Question

Find the area of a parallelogram whose diagonals are determined by the vectors
$$ \overrightarrow a=3\widehat i+\widehat j-2\widehat k $$ and $$ \overrightarrow b=\widehat i-3\widehat j+4\widehat k $$.

Answer

**step1** Understanding the problem

The problem asks for the area of a parallelogram. We are provided with the two diagonals of the parallelogram expressed as vectors:
The first diagonal vector is given as $$\vec{a} = 3\widehat i+\widehat j-2\widehat k$$.
The second diagonal vector is given as $$\vec{b} = \widehat i-3\widehat j+4\widehat k$$.

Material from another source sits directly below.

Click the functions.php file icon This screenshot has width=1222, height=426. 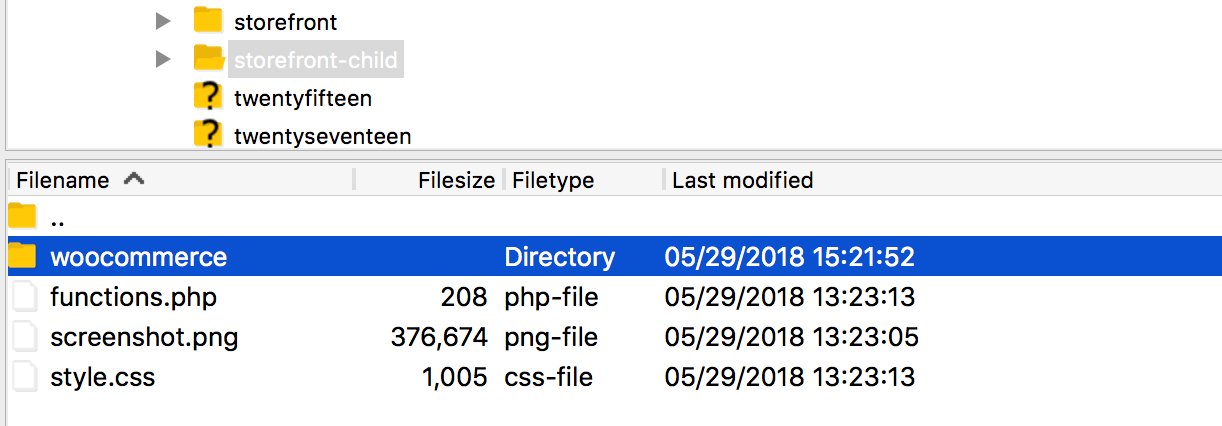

**step2** Recalling the formula for the area of a parallelogram using diagonals

A fundamental theorem in vector calculus states that the area (A) of a parallelogram, when its diagonals are given by vectors $$\vec{d_1}$$ and $$\vec{d_2}$$, can be calculated as half the magnitude of the cross product of these diagonal vectors.
The formula for the area is: $$ A = \frac{1}{2} ||\vec{d_1} \times \vec{d_2}|| $$
In our specific problem, we have $$\vec{d_1} = \vec{a}$$ and $$\vec{d_2} = \vec{b}$$. Therefore, we need to calculate $$\frac{1}{2} ||\vec{a} \times \vec{b}|| $$.

**step3** Calculating the cross product of the diagonal vectors

The first step in applying the formula is to compute the cross product of the two diagonal vectors, $$\vec{a} \times \vec{b}$$.
Given $$\vec{a} = 3\widehat i+\widehat j-2\widehat k$$ and $$\vec{b} = \widehat i-3\widehat j+4\widehat k$$, their cross product is computed as a determinant:
$$ \vec{a} \times \vec{b} = \begin{vmatrix} \widehat i & \widehat j & \widehat k \\ 3 & 1 & -2 \\ 1 & -3 & 4 \end{vmatrix} $$
Now, we expand the determinant along the first row:
For the $$\widehat i$$ component: $$(1)(4) - (-2)(-3) = 4 - 6 = -2$$
For the $$\widehat j$$ component: $$((3)(4) - (-2)(1)) = (12 - (-2)) = 12 + 2 = 14$$. Note that the $$\widehat j$$ term is subtracted in the determinant expansion.
For the $$\widehat k$$ component: $$((3)(-3) - (1)(1)) = (-9 - 1) = -10$$
Combining these, we get:
$$ \vec{a} \times \vec{b} = -2\widehat i - 14\widehat j - 10\widehat k $$

**step4** Calculating the magnitude of the cross product

The next step is to find the magnitude of the resultant vector from the cross product, which is $$-2\widehat i - 14\widehat j - 10\widehat k$$. The magnitude of a vector $$x\widehat i+y\widehat j+z\widehat k$$ is calculated using the formula $$\sqrt{x^2 + y^2 + z^2}$$.
So, for $$\vec{a} \times \vec{b} = -2\widehat i - 14\widehat j - 10\widehat k$$:
$$ ||\vec{a} \times \vec{b}|| = \sqrt{(-2)^2 + (-14)^2 + (-10)^2} $$
$$ ||\vec{a} \times \vec{b}|| = \sqrt{4 + 196 + 100} $$
$$ ||\vec{a} \times \vec{b}|| = \sqrt{300} $$
To simplify the square root, we factor 300 to find any perfect square factors. We know that $$100 \times 3 = 300$$.
$$ ||\vec{a} \times \vec{b}|| = \sqrt{100 \times 3} = \sqrt{100} \times \sqrt{3} = 10\sqrt{3} $$

**step5** Calculating the area of the parallelogram

Finally, we substitute the magnitude of the cross product into the area formula:
$$ A = \frac{1}{2} ||\vec{a} \times \vec{b}|| $$
$$ A = \frac{1}{2} (10\sqrt{3}) $$
$$ A = 5\sqrt{3} $$
Therefore, the area of the parallelogram is $$5\sqrt{3}$$ square units.